In this edition of Lived It, we sit down with Heather Payne, Founder and CEO of HackerYou— Toronto’s best full- and part-time courses for people who want to learn to code. Heather has been angel investing since the age of 24, and is passionate about supporting other young entrepreneurs.
When we ask Heather to name other female angel investors that she admires, she pauses, it takes quite some time for her to come up with a name. While Heather humbly suggests the fact that names don’t immediately jump to mind is due to the fact that she’s not very active in the angel community, we’d challenge that to say it’s simply a symptom of the fact that – until now – there really hasn’t been a place for women angels to go to get connected with other women like them.

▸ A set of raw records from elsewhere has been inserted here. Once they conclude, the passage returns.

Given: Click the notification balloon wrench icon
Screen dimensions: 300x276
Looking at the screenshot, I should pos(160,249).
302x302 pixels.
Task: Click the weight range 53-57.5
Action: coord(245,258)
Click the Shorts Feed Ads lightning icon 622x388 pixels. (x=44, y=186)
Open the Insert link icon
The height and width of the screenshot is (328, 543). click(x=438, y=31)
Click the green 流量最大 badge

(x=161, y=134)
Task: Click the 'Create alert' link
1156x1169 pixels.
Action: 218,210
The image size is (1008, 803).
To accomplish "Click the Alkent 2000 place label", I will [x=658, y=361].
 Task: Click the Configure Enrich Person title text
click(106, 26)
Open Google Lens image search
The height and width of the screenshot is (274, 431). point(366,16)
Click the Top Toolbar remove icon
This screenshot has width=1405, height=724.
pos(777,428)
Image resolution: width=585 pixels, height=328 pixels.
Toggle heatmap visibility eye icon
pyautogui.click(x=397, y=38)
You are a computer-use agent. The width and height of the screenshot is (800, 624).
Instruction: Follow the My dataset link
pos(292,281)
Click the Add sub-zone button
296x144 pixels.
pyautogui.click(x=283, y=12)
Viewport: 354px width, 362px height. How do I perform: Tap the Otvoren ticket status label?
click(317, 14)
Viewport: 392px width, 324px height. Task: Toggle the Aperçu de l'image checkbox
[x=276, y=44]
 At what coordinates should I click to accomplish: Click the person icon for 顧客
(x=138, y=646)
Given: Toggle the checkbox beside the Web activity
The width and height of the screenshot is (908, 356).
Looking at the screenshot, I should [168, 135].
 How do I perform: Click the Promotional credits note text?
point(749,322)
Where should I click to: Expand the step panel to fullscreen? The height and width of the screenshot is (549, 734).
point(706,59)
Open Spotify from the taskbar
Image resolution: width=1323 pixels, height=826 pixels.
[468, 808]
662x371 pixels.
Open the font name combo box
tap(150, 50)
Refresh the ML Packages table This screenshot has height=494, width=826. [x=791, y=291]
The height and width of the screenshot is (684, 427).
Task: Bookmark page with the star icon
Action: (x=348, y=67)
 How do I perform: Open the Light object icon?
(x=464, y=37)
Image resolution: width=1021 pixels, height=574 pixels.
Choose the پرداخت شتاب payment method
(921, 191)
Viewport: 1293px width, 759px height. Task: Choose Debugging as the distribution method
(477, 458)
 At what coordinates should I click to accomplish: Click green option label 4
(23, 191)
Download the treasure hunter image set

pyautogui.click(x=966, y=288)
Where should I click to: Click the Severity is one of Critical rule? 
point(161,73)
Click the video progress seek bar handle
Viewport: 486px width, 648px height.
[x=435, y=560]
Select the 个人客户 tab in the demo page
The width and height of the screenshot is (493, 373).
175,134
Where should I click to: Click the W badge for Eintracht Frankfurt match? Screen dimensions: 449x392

In this interview, we talk to Heather about everything from the lack of female role models in angel investment, to how she got started as an angel investor, how she approaches deal-flow and negotiations, and we collect tips for other women looking to make their first angel investment.
Heather’s first investment was in Katherine Hague, and her first company – ShopLocket. If ShopLocket sounds familiar, that’s because it was Heather’s willingness to take a leap of faith and be the first to invest in Katherine’s company. Two years later the company was acquired by PCH — that ultimately inspired Katherine to start angel investing herself and to launch Female Funders, in an effort to encourage more women to follow in Heather’s footsteps.
Heather would not describe her investment in ShopLocket as being particularly rational at the time. Heather had just quit her job to work on Ladies Learning Code [the non-profit precursor to HackerYou] full-time, and Katherine who quit her job on the same day as Heather had started working on ShopLocket.
Heather was living off of her savings. “I think I probably had 20 grand in the bank. My rent was 1350 a month. So it wasn’t a great situation,” Heather said when reflecting on her financial state at the time. Heather and Katherine had only know each other a few months, but had started getting together regularly to chat about startups, and their mutual aspirations and challenges as new founders.
“I think I probably had 20 grand in the bank. My rent was 1350 a month. So it wasn’t a great situation.”